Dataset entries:
——

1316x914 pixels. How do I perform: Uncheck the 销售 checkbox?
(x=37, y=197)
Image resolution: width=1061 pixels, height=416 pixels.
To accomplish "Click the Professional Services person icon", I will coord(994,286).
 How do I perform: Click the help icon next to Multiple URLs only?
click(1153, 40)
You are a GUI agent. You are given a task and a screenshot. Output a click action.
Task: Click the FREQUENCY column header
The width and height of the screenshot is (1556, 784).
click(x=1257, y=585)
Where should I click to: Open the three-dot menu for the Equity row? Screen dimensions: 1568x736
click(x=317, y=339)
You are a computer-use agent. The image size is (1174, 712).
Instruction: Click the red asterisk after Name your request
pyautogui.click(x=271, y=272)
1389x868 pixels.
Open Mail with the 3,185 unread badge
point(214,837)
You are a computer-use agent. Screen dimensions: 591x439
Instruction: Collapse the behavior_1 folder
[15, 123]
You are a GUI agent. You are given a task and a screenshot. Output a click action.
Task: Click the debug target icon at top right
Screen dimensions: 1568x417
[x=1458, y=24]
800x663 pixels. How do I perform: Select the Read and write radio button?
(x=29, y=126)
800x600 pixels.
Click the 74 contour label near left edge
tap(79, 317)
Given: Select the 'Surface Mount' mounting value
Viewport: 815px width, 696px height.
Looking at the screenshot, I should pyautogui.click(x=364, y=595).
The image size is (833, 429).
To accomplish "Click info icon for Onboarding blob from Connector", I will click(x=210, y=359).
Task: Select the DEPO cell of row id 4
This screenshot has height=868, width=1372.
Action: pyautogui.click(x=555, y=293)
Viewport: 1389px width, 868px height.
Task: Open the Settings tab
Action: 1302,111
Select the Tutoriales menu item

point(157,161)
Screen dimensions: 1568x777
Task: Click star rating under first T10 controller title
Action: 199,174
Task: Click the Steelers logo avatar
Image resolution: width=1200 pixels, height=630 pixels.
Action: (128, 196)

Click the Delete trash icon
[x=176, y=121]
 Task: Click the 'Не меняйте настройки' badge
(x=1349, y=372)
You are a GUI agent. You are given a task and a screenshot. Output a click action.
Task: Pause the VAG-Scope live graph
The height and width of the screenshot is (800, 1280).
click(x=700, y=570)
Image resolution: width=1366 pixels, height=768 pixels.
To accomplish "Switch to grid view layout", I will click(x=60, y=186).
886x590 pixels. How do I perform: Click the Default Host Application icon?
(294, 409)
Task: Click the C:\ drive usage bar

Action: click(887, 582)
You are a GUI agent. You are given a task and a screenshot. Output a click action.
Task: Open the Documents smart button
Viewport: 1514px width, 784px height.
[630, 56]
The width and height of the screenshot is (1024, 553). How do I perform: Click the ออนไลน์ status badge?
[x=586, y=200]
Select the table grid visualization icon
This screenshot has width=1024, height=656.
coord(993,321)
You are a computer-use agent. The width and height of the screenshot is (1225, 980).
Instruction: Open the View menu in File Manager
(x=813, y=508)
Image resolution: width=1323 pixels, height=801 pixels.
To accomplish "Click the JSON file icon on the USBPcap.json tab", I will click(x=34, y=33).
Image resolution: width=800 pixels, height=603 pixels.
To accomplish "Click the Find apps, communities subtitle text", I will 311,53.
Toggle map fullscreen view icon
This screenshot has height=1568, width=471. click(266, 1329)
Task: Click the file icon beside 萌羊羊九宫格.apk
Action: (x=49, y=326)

——

#### [Task description]
Tell how many lines above contain the word "accomplish". Nothing but the number is needed.

#### [Output of the exercise]
5